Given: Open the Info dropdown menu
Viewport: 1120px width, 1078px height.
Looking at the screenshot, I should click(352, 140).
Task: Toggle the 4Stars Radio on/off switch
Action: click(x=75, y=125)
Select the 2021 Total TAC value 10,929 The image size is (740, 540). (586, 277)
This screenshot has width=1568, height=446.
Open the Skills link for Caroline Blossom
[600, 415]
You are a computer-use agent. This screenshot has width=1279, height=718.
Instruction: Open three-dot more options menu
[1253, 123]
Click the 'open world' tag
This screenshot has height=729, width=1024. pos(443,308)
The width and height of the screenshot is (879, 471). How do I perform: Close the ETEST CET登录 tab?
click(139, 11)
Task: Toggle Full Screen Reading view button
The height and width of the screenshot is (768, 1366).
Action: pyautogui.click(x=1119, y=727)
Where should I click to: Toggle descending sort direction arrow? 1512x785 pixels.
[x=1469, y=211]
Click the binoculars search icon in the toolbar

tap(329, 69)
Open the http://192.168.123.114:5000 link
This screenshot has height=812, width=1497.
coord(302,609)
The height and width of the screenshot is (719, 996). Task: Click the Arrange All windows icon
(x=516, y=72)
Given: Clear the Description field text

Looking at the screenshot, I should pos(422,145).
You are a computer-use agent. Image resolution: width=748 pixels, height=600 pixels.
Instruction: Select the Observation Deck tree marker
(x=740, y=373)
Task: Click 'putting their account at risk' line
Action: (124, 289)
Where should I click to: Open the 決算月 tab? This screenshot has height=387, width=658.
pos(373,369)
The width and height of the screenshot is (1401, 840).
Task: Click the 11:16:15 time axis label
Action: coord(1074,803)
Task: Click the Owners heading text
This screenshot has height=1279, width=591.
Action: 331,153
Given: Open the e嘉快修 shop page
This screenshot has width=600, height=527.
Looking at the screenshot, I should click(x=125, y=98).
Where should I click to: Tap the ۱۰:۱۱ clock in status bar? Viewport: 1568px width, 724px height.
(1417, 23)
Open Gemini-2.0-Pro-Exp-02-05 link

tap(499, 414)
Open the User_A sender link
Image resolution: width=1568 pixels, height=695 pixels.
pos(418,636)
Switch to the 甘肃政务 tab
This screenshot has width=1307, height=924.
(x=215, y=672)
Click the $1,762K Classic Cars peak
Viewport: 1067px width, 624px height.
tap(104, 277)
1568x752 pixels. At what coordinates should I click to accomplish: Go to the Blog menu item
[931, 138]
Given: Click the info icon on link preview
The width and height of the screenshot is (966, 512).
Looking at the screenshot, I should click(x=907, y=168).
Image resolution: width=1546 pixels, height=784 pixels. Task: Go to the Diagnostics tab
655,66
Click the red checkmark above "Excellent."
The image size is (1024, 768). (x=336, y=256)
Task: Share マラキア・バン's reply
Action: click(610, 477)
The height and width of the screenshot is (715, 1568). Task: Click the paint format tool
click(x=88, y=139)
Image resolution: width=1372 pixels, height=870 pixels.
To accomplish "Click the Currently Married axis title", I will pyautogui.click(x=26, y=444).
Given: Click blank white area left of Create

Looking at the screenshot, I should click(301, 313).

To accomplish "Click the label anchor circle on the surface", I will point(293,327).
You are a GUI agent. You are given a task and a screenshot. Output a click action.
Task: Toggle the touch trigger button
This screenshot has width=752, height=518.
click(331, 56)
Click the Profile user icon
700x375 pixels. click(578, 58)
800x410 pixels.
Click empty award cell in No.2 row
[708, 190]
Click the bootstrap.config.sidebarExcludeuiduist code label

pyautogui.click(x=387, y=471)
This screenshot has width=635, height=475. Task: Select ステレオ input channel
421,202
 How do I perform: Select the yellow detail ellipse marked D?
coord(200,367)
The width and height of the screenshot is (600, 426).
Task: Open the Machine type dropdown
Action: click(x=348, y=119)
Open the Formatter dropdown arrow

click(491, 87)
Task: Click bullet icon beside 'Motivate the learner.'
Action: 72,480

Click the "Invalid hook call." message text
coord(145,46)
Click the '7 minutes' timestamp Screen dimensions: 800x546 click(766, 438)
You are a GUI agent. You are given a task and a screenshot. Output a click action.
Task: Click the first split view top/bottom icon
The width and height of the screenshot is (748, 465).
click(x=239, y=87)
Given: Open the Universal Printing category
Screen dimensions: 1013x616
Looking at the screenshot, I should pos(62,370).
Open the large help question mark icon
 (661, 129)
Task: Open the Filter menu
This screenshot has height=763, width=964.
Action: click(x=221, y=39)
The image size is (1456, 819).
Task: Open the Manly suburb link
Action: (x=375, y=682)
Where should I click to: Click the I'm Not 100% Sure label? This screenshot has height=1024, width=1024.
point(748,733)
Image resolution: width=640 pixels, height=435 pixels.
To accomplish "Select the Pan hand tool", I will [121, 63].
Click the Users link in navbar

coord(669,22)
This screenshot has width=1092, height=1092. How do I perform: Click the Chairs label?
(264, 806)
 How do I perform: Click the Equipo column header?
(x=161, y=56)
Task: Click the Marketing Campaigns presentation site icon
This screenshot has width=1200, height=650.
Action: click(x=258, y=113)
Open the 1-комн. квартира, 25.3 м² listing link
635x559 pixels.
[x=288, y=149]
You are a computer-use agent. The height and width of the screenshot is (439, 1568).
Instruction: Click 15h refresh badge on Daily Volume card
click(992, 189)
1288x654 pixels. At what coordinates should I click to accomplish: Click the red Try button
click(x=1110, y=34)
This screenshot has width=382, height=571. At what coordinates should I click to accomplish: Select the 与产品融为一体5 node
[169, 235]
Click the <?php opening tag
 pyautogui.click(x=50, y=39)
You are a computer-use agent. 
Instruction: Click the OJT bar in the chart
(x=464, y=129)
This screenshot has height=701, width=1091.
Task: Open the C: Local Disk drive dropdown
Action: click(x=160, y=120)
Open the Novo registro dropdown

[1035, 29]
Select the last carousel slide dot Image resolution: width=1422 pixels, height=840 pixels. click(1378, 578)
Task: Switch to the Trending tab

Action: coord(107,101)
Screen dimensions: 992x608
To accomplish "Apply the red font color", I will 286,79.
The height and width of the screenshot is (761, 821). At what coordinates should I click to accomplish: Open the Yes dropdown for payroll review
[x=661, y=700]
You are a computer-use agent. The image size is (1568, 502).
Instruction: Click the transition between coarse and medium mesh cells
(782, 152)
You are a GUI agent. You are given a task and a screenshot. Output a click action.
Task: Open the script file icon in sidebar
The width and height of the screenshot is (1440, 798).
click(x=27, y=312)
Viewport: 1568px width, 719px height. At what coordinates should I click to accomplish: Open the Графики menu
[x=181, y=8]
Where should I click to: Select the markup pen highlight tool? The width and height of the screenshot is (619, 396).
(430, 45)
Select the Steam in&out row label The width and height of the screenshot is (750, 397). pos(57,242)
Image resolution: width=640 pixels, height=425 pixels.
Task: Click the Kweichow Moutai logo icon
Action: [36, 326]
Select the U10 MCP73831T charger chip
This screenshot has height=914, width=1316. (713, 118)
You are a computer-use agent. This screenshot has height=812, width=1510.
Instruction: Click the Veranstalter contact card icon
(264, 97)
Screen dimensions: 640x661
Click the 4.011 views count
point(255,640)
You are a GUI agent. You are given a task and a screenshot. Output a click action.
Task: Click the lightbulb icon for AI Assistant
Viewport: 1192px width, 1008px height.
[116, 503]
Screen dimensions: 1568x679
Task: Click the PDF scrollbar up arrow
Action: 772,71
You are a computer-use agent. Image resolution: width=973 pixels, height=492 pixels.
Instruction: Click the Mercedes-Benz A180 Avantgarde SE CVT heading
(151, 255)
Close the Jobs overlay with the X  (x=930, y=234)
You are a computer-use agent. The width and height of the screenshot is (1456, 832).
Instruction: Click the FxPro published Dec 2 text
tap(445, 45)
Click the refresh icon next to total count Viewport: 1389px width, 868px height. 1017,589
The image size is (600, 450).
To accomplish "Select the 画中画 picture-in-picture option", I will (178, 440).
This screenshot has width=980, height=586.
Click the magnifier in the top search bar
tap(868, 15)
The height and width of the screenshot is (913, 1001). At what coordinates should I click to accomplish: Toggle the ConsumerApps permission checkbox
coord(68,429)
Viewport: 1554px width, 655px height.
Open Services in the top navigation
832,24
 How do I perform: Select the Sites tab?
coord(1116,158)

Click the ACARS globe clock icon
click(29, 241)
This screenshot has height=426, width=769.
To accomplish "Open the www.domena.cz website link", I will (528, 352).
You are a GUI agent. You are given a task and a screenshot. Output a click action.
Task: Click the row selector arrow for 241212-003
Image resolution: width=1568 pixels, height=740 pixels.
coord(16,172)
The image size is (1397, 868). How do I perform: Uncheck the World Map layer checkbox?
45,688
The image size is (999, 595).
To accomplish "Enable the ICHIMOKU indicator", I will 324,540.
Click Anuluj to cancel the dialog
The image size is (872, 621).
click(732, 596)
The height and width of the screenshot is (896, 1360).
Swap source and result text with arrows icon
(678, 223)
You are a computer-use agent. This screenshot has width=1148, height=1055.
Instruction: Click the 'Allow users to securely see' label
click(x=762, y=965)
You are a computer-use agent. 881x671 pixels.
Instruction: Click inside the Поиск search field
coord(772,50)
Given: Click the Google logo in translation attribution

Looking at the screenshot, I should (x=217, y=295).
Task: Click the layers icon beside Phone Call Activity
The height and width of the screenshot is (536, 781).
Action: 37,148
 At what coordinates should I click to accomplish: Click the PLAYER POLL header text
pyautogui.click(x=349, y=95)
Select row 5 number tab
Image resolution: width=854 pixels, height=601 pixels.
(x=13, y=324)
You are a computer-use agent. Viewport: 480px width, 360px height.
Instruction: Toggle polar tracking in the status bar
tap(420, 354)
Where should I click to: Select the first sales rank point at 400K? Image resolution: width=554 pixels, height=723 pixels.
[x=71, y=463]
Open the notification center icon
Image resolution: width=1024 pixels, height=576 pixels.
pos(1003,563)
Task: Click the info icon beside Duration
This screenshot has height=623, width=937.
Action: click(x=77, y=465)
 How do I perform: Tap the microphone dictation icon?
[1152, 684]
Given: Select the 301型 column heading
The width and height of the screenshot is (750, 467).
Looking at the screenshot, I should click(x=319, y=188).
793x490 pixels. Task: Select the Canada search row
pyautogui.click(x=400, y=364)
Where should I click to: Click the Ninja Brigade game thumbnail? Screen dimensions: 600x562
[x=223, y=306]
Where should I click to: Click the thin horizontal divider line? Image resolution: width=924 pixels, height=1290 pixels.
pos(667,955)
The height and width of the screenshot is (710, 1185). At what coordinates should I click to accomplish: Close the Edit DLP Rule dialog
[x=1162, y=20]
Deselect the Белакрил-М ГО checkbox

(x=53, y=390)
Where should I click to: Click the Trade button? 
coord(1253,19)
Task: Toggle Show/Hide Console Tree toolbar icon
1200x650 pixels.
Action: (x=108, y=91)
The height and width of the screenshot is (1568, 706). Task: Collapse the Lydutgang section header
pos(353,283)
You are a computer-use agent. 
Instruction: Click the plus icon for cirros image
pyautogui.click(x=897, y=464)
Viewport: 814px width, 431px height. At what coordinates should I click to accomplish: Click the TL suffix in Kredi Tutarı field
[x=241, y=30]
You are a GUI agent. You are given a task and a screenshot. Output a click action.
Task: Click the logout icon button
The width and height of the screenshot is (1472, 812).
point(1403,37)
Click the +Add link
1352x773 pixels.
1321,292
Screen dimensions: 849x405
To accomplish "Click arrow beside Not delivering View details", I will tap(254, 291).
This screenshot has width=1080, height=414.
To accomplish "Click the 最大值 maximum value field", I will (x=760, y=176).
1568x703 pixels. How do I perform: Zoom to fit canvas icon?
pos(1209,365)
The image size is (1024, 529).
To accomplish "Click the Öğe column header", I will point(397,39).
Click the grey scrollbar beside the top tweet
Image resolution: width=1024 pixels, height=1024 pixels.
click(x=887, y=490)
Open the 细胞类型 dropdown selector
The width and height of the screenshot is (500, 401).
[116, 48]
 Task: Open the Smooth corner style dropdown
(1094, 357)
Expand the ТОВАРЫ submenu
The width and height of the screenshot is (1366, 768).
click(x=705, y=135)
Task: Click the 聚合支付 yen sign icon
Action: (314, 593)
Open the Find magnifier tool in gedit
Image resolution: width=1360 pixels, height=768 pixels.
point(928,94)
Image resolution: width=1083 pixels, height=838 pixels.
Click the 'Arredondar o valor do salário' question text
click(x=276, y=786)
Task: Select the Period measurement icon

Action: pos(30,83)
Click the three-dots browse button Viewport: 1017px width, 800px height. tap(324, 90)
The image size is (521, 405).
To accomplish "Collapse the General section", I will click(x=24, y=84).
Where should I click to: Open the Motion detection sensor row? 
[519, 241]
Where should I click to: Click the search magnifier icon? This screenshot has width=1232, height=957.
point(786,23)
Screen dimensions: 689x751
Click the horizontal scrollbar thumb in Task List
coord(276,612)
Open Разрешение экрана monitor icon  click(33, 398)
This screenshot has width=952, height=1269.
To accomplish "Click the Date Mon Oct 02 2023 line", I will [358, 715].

# # # #

PROBLEM STATEMENT ::
In the data above, find the line with "Task: Click the Owners heading text" and the line with "Given: Click the info icon on link preview". Retype both, plus every line between them, exactly.

PROBLEM SOLUTION ::
Task: Click the Owners heading text
This screenshot has height=1279, width=591.
Action: 331,153
Given: Open the e嘉快修 shop page
This screenshot has width=600, height=527.
Looking at the screenshot, I should click(x=125, y=98).
Where should I click to: Tap the ۱۰:۱۱ clock in status bar? Viewport: 1568px width, 724px height.
(1417, 23)
Open Gemini-2.0-Pro-Exp-02-05 link

tap(499, 414)
Open the User_A sender link
Image resolution: width=1568 pixels, height=695 pixels.
pos(418,636)
Switch to the 甘肃政务 tab
This screenshot has width=1307, height=924.
(x=215, y=672)
Click the $1,762K Classic Cars peak
Viewport: 1067px width, 624px height.
tap(104, 277)
1568x752 pixels. At what coordinates should I click to accomplish: Go to the Blog menu item
[931, 138]
Given: Click the info icon on link preview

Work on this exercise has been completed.